В тот знаменательный день продолжили восхождение четверо: проводники Киляр Хачиров и Ахия Соттаев, казак Лысенко и физик Эмилий Христианович Ленц.
Из воспоминаний Ленца: «У первых скал остальные остановились из-за усталости; высота была 13575 парижских футов. После того, как немножко отдохнул, я двинулся дальше, вначале карабкаясь руками и ногами по отвесной стене, потом по снегу от одной скалы до другой. Постепенно я был покинут всеми моими казаками, часть их осталась с остальными, однако четверо меня опередили. Не могу описать, какое особенное чувство меня охватило, когда я увидел себя одного на этой бесконечной снежной поверхности, так как с моего местонахождения не были видны ни идущие впереди, ни оставшиеся позади. Мертвая тишина царила вокруг: темно-синее, почти черное небо, на котором в полдень я мог различить луну, хрустящий под моими ногами снег, — все было так жутко, что мороз пробегал по спине и при малейшем шорохе падающего снежного кома я содрогался; и в то же время это было вдохновляющее чувство того, что ты, со своим хрупким телом, поднялся к этим гигантским скалам и снежным вершинам; нигде, никогда так явственно, как здесь, я не ощущал странного смешения двух противоречивых чувств — телесного бессилия и духовной силы. Путь становился все труднее, уже почти 9 часов я беспрерывно поднимался, при этом воздух становился все разреженнее, а снег делался все мягче, так что я проваливался в него по щиколотки.
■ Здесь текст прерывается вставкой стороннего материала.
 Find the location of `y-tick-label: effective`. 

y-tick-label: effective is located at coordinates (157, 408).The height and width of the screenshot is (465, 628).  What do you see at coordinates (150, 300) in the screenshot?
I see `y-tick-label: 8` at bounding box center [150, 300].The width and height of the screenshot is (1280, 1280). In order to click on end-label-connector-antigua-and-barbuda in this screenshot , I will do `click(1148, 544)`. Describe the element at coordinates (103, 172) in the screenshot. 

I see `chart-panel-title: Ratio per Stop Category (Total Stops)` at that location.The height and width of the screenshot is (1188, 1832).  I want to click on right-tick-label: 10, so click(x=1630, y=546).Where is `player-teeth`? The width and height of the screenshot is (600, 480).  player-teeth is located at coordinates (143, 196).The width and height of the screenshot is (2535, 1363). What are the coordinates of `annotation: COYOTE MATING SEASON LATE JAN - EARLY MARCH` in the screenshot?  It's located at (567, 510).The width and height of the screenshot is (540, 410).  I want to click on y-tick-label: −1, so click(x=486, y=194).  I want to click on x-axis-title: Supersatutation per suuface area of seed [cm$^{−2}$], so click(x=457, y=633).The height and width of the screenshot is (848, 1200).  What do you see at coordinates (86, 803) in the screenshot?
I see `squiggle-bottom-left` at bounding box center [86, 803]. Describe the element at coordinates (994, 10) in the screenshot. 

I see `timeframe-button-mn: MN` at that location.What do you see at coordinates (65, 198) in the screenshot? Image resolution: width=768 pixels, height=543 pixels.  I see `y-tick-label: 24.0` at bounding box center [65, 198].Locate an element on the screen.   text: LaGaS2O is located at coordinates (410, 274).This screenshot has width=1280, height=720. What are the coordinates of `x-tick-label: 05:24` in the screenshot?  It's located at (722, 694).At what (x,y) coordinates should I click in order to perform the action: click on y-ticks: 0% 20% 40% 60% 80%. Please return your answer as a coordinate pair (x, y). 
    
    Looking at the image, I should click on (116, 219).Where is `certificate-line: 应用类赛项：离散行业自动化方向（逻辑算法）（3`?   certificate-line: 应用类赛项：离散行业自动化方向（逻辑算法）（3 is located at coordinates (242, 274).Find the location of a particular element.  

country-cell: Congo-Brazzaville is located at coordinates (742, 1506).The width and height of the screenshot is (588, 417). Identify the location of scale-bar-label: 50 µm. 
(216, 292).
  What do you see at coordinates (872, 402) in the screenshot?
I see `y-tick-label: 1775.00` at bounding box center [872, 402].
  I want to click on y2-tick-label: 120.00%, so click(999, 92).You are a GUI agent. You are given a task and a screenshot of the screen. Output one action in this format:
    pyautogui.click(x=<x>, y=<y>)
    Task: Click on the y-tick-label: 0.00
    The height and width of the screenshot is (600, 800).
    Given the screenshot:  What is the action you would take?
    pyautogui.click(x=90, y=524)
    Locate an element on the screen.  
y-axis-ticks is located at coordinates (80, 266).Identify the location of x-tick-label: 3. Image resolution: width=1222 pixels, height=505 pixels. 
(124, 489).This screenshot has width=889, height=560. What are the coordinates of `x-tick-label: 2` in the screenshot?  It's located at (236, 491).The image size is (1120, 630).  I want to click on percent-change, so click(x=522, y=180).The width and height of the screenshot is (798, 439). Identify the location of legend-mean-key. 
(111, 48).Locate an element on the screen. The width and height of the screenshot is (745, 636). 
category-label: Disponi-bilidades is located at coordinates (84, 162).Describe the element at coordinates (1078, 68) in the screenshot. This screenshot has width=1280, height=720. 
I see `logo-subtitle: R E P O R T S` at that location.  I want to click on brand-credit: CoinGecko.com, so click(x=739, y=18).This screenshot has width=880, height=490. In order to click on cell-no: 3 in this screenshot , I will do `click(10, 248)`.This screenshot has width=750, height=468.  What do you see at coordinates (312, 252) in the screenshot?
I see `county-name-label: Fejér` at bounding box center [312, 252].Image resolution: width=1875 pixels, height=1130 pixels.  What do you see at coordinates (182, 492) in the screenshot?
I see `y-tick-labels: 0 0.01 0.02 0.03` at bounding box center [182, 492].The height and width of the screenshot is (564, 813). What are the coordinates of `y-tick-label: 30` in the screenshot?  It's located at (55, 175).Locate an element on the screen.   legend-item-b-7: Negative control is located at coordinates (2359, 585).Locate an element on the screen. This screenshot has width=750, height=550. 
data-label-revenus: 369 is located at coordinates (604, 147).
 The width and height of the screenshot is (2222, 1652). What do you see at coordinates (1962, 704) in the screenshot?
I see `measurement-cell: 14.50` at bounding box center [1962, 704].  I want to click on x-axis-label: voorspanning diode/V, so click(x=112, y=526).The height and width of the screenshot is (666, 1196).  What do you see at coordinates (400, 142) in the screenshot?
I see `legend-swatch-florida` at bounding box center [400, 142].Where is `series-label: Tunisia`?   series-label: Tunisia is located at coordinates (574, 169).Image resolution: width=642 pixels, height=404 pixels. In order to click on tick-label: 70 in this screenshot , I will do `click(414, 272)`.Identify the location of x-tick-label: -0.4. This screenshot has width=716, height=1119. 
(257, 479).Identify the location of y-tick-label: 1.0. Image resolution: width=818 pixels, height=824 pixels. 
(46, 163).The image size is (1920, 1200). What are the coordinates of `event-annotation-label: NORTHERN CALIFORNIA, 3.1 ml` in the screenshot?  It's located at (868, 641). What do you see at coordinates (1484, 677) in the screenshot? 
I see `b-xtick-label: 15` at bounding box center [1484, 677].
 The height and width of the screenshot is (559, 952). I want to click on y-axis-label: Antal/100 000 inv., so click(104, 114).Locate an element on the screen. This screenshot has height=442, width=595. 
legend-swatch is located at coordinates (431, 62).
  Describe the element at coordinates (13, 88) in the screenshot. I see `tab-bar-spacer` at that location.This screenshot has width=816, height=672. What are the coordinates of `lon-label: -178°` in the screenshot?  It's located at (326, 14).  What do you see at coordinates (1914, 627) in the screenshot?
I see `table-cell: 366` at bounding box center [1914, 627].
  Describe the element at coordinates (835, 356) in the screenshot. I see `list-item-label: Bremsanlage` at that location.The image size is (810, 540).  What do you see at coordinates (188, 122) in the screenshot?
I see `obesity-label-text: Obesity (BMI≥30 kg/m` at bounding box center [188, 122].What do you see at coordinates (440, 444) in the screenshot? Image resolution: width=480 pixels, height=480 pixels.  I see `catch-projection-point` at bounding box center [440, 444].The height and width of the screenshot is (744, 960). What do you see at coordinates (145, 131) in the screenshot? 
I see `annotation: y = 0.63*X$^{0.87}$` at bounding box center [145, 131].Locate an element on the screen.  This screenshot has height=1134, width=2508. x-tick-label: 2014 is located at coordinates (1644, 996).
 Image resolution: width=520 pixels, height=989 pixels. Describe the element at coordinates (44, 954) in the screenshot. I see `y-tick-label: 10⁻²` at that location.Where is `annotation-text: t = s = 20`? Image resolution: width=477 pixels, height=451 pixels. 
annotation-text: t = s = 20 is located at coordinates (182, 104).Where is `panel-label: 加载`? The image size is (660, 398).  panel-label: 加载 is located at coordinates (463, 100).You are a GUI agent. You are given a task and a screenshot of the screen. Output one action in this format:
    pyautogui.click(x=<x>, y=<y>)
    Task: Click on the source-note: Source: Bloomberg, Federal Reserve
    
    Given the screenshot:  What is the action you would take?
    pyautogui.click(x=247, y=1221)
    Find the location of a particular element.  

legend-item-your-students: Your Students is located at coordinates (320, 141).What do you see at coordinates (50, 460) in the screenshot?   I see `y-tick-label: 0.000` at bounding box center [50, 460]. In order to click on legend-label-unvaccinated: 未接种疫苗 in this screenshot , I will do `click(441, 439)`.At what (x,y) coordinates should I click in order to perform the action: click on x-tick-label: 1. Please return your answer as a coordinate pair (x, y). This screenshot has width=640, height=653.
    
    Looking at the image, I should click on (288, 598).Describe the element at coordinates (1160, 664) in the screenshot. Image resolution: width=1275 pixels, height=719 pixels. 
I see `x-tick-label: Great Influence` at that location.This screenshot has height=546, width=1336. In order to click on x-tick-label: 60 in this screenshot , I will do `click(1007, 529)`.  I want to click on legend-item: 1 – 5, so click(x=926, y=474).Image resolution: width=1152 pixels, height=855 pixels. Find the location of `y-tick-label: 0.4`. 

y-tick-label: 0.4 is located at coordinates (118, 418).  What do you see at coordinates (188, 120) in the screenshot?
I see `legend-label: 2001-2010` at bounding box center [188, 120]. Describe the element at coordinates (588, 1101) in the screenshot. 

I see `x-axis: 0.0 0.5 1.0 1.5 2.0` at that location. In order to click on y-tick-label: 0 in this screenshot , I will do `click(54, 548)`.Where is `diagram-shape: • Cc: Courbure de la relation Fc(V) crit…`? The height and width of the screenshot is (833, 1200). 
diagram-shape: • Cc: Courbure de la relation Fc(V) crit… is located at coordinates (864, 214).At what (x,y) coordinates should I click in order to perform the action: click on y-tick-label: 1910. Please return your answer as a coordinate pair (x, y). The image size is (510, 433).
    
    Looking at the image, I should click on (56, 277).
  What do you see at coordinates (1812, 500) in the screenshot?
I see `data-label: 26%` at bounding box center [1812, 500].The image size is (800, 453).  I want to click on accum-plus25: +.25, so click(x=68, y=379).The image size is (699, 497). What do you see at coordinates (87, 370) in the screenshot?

Магомет Дудов лежал как мертвый, когда я один пробирался по скалам; я потряс его, поднял, дал ему несколько сухарей для подкрепления и сказал, что он может спуститься вниз к остальным и подкрепиться там ромом, что он и сделал, а я тем временем пошел дальше.
Так я достиг конца скалистого ущелья и одновременно вершины предгорья, покрытой одним только снегом. Дальше идти я не мог и при моей усталости я бы слишком задержался, но для определения высоты ничего не было потеряно, так как остаток пути визуально не превышал 600 футов (183 м)».
К вершине продолжал двигаться один Хиллар Хачиров.
Вот как рассказывал об этом пожилой уже Ахия: «Хиллар, вооруженный длинной палкой с острым наконечником, «как вилы с двумя рожками», уверенно шел впереди группы, указывая ей дорогу. За ним, с трудом успевая, шли казак, Ленц и я. Хиллар бросил свой хурджун с продуктами, снял бурку и налегке стал заметно удаляться от группы. Когда Ленц, казак и я добрались до седловины, казак последовал примеру Хиллара, тоже бросил сумку, бурку и двинулся к вершине. Ленц остался только со мной».
«За это время Хиллар, поднявшись на вершину, — продолжал Ахия, — сложил там кучу камней, в которой оставил свою шапку для того, чтобы поднявшийся за ним человек мог убедиться в достоверности совершенного подвига. Когда набежало облачко на вершину, раздался внизу гром. Это стреляли по приказанию русского начальника, давая знать, что человек зашел на самую гору Минги-тау. Мы дальше с ученым не могли идти. Снег был очень мягкий, и мы проваливались в него по пояс. А казак все шел и шел наверх, уже и на руках, и на ногах. Хиллар махал ему руками и указывал почему-то на вершину. Хиллар был без шапки и продолжал спускаться к нам вниз, а казак пополз дальше вверх. Он часто ложился и опять полз, но очень скоро устал и начал спускаться вниз и догнал нас около верхних камней. Чтобы быстрее идти, я посадил ученого на бурку и поволок вниз.»
Внизу героев с нетерпением поджидали, гадая кто же этот смельчак, сумевший добраться до самой вершины, силуэт которого генерал Эмануэль отчетливо разглядел в свою подзорную трубу. На следующий день в лагере праздновали покорение вершины и раздавали награды.
Позднее, Ахия Соттаев подтвердил, что видел груду камней, сложенную Хилларом, когда поднимался с Фрешфилдом, но шапки там уже не было. Англичанин снова собрал эти камни, спарятав под ними бутылку с запиской для последующих восходителей.
В наши дни вершиной считается ближняя к южной стороне часть кратера. Высшая точка отмечена триангулой.